**EXERCISE DATA:**

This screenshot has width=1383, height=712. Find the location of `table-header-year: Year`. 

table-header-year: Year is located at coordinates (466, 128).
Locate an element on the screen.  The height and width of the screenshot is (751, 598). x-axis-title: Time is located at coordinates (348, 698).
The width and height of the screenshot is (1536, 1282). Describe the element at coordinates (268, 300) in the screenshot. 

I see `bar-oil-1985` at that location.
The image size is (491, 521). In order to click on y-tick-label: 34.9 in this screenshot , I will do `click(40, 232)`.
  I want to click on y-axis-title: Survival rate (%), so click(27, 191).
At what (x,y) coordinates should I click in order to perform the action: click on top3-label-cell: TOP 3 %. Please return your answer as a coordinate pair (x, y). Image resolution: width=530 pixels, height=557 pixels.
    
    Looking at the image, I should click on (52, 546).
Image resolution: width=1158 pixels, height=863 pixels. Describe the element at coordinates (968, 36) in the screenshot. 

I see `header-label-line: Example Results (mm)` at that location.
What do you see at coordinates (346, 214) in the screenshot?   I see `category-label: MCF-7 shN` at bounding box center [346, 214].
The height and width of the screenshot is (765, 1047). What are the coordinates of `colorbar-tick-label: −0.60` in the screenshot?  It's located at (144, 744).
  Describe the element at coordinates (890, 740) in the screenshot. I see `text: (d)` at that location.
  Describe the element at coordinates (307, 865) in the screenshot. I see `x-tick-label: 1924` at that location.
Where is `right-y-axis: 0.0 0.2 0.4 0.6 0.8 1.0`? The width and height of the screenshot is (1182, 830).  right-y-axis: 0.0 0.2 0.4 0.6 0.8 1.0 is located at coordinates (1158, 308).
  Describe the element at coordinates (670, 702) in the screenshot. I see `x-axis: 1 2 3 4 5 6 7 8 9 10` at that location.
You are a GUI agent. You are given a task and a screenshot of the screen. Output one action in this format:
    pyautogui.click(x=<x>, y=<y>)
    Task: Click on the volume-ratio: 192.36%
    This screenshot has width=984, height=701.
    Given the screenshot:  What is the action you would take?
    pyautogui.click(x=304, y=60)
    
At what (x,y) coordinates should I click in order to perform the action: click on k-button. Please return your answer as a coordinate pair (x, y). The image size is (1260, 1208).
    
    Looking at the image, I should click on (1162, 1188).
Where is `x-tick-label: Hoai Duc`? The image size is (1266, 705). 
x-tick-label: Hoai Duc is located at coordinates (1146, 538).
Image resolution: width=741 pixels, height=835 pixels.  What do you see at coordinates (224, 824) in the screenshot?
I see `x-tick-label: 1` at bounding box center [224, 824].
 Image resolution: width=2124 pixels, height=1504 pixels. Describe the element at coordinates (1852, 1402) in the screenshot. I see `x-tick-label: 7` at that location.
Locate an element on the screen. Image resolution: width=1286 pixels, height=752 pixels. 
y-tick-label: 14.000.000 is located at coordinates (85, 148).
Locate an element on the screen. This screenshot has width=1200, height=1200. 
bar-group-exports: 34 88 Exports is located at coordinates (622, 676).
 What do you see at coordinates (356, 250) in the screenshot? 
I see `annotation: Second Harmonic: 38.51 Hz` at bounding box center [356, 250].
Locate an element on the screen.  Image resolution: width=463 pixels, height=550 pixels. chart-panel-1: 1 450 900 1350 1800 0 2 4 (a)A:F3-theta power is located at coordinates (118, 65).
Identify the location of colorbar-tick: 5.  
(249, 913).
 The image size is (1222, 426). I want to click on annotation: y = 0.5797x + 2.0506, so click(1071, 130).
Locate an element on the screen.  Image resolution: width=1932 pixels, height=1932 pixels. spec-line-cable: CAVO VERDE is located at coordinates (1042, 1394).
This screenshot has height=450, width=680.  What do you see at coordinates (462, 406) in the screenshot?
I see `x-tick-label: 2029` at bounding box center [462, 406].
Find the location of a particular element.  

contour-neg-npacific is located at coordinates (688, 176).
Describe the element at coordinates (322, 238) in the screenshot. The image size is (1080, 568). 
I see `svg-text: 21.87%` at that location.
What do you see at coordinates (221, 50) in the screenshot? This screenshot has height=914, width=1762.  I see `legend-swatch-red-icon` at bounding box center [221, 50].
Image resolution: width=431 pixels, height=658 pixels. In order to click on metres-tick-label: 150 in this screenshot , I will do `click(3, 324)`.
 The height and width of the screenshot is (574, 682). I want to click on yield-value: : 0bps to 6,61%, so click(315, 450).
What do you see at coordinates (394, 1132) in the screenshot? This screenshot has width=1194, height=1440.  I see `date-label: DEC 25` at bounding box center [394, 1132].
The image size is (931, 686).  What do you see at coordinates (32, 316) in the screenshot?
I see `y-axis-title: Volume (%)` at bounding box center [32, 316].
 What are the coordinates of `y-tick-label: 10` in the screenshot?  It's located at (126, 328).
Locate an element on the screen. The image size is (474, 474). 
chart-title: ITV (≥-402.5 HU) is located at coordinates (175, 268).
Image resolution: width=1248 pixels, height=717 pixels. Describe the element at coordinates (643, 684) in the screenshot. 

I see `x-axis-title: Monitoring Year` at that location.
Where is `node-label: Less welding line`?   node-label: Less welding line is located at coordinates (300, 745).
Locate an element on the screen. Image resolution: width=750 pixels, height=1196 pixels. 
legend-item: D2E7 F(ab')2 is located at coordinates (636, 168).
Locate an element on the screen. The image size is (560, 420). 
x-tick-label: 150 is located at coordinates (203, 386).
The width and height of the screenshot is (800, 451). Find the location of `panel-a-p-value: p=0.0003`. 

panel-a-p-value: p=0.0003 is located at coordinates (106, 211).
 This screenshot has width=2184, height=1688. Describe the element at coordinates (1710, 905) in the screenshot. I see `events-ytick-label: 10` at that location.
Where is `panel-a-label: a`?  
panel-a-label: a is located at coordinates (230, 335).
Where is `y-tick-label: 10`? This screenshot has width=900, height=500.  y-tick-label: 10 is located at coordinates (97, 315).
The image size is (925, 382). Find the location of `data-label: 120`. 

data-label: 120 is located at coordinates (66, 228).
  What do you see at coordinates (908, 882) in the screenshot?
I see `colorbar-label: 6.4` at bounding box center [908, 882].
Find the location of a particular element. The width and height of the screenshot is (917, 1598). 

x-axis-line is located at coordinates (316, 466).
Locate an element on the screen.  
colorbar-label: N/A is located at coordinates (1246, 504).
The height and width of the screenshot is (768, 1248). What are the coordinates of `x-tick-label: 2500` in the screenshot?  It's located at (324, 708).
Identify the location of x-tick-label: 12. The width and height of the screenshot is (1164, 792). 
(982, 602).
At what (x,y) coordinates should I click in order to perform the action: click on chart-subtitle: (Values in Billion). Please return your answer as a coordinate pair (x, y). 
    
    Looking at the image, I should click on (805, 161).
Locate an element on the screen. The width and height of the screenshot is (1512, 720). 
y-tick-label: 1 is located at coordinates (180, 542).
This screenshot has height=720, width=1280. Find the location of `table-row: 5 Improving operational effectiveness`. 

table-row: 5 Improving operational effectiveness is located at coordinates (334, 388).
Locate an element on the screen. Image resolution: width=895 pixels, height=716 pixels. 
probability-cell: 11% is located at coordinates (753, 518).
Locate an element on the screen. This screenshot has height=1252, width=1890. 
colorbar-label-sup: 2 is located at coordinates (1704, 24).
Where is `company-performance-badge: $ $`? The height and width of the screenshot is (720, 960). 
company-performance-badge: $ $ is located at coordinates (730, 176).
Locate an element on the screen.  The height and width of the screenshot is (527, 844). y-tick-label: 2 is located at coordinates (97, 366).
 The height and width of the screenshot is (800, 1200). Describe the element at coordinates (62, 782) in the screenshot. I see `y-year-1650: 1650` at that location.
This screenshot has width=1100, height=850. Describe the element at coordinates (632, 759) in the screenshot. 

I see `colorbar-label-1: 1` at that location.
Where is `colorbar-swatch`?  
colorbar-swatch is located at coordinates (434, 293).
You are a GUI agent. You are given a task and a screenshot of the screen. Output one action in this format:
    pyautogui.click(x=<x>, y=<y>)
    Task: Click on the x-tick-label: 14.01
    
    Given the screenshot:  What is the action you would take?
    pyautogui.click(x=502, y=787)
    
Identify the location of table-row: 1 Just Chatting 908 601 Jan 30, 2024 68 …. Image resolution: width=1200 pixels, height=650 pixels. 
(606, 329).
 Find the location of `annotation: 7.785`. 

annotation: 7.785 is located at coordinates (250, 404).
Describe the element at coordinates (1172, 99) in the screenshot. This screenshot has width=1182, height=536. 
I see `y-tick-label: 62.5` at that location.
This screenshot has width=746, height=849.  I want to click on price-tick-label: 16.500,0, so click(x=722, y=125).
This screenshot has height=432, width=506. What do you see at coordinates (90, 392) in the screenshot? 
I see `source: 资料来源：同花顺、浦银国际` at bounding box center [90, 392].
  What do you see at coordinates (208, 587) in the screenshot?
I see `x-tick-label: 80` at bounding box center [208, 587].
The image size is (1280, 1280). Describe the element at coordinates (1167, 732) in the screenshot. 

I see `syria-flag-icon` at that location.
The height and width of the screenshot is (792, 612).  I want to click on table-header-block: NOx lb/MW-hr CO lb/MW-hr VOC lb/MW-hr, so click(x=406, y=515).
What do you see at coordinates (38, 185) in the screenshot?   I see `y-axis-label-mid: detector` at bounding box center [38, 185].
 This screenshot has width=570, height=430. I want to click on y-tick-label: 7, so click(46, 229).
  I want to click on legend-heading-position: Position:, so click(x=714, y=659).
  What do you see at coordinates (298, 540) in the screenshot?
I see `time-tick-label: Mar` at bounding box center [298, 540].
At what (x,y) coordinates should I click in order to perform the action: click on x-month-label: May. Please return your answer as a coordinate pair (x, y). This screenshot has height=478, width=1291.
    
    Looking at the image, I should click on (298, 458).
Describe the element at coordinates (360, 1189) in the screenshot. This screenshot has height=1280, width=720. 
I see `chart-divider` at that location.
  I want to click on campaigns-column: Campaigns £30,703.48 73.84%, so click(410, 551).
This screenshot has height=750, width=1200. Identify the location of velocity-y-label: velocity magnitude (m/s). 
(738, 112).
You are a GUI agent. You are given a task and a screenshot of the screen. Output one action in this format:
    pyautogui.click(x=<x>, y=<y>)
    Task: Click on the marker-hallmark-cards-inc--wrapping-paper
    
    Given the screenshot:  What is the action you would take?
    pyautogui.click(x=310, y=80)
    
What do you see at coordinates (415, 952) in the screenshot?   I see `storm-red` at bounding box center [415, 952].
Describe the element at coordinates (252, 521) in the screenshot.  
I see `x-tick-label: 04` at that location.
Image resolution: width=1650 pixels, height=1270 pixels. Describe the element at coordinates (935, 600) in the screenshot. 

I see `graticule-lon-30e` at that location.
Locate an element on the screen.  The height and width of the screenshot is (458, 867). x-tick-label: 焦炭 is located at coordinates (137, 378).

**YOUR ASSIGNMENT:** Turn the lines above, from the start of the data through the line containing "table-header-year: Year is", inclusive, into a JSON list of strings with one string per line, leaving out blank lines.

**RESULT FOR THIS EXERCISE:**
[
  "This screenshot has width=1383, height=712. Find the location of `table-header-year: Year`. ",
  "table-header-year: Year is located at coordinates (466, 128)."
]